In einem letzten Teil (289-310) untersucht K. die Rezeption von Röm 11,25-27 in kirchenamtlichen Verlautbarungen.

Der Autor hat das Problem, wie Röm 11,25-27 zu verstehen sei, in seinem exegetischen Teil insgesamt methodisch und inhaltlich sachgemäß dargestellt. Daß seine Lösung weitgehend mit der von mir selbst (WUNT 85, 1996; KuI 12, 1997, 134-147) vertretenenen konvergiert, ist ihm erst nach Abschluß des Manuskriptes klar geworden (vgl. 280 Anm.1). Abgesehen von exegetischen Details scheinen mir folgende Punkte weiterer Nachfrage wert:

1) Weder von Paulus noch von anderen Texten des NTs her läßt sich eine Hineinnahme der Kirche in den Bund Gottes mit Israel belegen. Zum einen sind es verschiedene Bundesschlüsse, auf die Paulus Bezug nimmt (Röm 9,4: diathekai), zum andern spricht Paulus vom Abrahambund als dem Bund, der auch die glaubenden Heiden umschließt.

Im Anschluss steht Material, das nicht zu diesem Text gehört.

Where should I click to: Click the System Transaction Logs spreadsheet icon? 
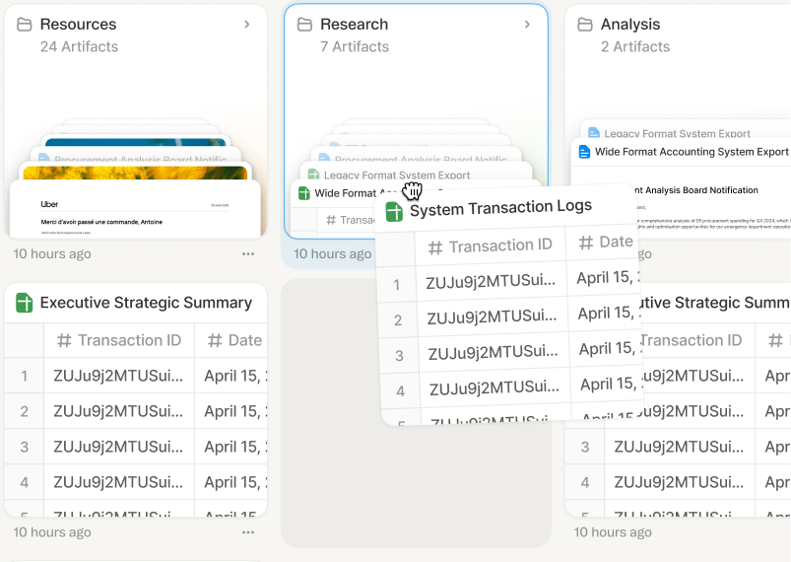click(395, 211)
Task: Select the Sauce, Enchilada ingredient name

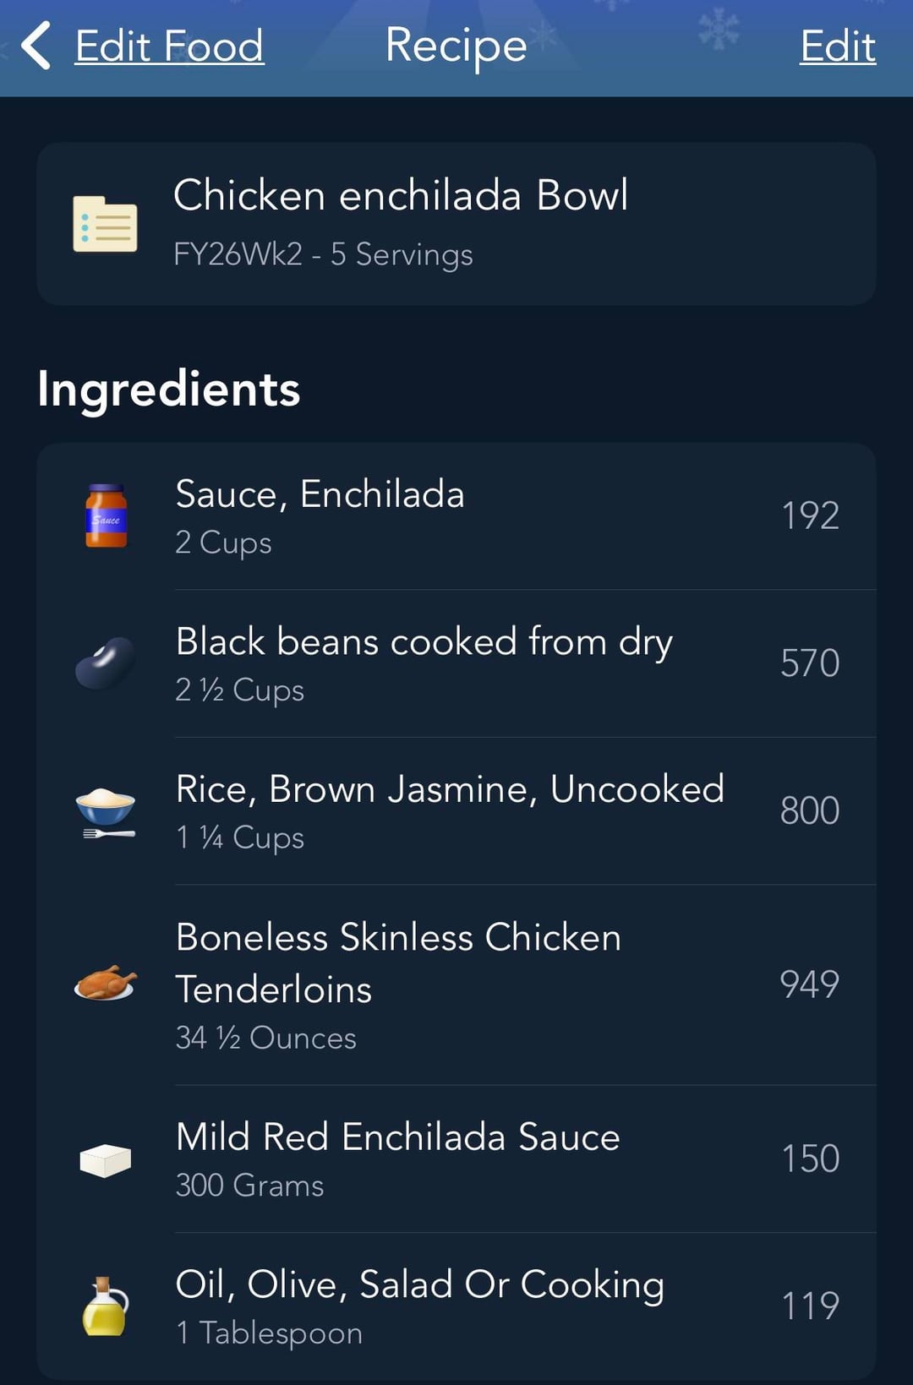Action: coord(320,494)
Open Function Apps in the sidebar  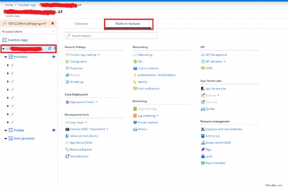coord(18,40)
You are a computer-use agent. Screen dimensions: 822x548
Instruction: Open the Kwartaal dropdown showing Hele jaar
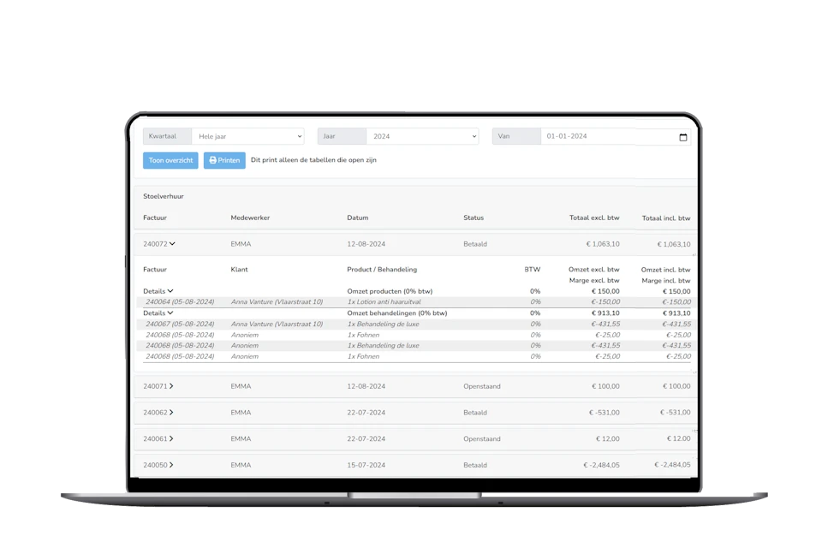[x=247, y=136]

2) Im dritten Teil der Arbeit spielen neben Texten aus der katholischen Kirche auch die EKD-Studie Christen und Juden von 1975 und der Synodalbeschluß der Rheinischen Kirche von 1980 eine Rolle. Dies ist grundsätzlich erfreulich und soll nicht unterschlagen werden. Daß man jedoch in einer 1998 veröffentlichten Arbeit alle seit 1980 erarbeiteten Stellungnahmen der Evangelischen Kirche übergeht, darunter auch die EKD-Studie Christen und Juden II von 1991, die explizit auf das anstehende Thema Bezug nimmt, ist schon ein gewisses Manko. Es wäre auch interessant gewesen zu zeigen, daß die kirchlichen Stellungnahmen eine ganz eindeutige Denkrichtung aufweisen, auch wenn exegetische Beiträge einzelner Theologen mitunter dahinter zurückbleiben. Insofern ist der Feststellung zu widersprechen, die Erklärungen der evangelischen Seite seien "nicht unbedingt repräsentativ für diese Kirchen" (308).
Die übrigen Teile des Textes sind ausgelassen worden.